• **Data for this exercise**
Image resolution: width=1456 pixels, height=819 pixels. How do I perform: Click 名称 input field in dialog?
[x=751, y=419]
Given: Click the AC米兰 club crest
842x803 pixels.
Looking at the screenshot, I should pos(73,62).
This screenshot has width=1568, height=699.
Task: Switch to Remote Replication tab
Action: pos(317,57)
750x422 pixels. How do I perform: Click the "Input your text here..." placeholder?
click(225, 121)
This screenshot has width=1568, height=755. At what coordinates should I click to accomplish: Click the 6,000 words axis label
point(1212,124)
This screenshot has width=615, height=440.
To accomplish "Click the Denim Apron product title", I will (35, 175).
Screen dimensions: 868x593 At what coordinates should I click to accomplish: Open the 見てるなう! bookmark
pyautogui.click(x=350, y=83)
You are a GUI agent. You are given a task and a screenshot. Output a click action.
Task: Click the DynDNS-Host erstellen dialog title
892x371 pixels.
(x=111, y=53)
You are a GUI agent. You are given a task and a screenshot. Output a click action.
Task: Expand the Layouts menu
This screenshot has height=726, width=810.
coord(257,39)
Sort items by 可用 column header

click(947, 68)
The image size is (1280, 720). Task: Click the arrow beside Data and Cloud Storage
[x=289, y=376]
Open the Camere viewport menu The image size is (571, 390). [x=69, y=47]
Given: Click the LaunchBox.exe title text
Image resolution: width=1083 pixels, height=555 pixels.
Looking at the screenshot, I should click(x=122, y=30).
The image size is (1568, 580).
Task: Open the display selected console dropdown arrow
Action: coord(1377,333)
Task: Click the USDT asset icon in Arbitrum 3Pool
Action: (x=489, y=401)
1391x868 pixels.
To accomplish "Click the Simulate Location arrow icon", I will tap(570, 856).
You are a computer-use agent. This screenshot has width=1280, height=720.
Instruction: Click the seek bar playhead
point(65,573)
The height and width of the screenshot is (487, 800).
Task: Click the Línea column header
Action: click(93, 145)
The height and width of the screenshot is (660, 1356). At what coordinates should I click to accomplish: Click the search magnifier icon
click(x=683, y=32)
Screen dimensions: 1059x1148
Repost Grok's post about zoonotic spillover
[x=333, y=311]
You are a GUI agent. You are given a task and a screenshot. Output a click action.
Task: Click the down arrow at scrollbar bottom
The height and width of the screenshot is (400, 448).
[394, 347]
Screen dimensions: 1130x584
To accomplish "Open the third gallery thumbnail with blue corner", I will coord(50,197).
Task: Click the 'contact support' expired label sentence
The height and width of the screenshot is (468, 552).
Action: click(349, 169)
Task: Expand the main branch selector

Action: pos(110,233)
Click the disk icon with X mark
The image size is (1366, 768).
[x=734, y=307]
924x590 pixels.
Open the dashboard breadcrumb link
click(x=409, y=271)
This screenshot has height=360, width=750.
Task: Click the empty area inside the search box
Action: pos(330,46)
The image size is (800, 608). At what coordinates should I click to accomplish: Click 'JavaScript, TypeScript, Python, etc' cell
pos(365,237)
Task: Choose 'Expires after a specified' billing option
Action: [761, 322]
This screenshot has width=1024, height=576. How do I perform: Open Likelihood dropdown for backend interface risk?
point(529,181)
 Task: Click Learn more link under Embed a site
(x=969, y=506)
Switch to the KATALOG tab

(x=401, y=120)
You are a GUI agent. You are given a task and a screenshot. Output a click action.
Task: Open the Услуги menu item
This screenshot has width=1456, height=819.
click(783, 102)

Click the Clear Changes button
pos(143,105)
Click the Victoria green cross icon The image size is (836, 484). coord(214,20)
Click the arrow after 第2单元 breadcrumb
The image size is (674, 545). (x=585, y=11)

• **What the exercise asks**
Copy out each line of the items above that contains the word "title".

• **Response to this task**
To accomplish "Click the Denim Apron product title", I will (35, 175).
Task: Click the DynDNS-Host erstellen dialog title
Given: Click the LaunchBox.exe title text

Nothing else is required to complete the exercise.